Repeat word for word everything in the records from the line containing "This screenshot has height=1328, width=2576." down to the line containing "What do you see at coordinates (240, 260)", including both of those lines.

=======

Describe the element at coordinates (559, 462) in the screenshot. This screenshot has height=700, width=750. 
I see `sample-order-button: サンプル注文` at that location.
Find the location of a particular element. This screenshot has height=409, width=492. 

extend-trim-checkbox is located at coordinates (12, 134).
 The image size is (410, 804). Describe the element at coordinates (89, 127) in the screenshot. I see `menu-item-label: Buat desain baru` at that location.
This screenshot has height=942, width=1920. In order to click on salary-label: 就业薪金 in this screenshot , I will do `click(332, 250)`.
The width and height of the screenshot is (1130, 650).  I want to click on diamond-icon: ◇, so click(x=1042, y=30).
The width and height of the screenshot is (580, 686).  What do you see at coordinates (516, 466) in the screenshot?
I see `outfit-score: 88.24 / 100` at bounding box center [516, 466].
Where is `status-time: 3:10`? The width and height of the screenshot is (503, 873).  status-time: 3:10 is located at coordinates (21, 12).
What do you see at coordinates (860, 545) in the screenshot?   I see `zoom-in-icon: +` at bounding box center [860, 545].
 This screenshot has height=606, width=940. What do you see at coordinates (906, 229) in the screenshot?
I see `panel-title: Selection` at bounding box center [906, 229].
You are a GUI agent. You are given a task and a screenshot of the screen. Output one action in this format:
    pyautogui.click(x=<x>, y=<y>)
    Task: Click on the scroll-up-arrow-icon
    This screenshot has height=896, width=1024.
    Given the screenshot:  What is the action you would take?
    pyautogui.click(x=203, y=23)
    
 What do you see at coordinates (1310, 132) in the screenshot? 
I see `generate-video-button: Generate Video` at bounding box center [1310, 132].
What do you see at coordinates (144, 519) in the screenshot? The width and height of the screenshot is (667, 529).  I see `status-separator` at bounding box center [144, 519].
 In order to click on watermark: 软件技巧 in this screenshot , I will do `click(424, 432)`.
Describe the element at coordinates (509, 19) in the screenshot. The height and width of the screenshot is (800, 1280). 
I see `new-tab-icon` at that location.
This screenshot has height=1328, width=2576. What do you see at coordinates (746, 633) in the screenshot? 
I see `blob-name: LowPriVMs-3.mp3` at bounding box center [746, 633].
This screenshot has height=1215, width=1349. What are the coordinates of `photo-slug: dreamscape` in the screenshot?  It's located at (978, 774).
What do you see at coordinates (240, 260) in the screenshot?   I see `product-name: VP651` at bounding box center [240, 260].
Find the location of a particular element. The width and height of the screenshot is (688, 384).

=======

Your solution
This screenshot has height=1328, width=2576. What do you see at coordinates (746, 633) in the screenshot? 
I see `blob-name: LowPriVMs-3.mp3` at bounding box center [746, 633].
This screenshot has height=1215, width=1349. What are the coordinates of `photo-slug: dreamscape` in the screenshot?  It's located at (978, 774).
What do you see at coordinates (240, 260) in the screenshot?   I see `product-name: VP651` at bounding box center [240, 260].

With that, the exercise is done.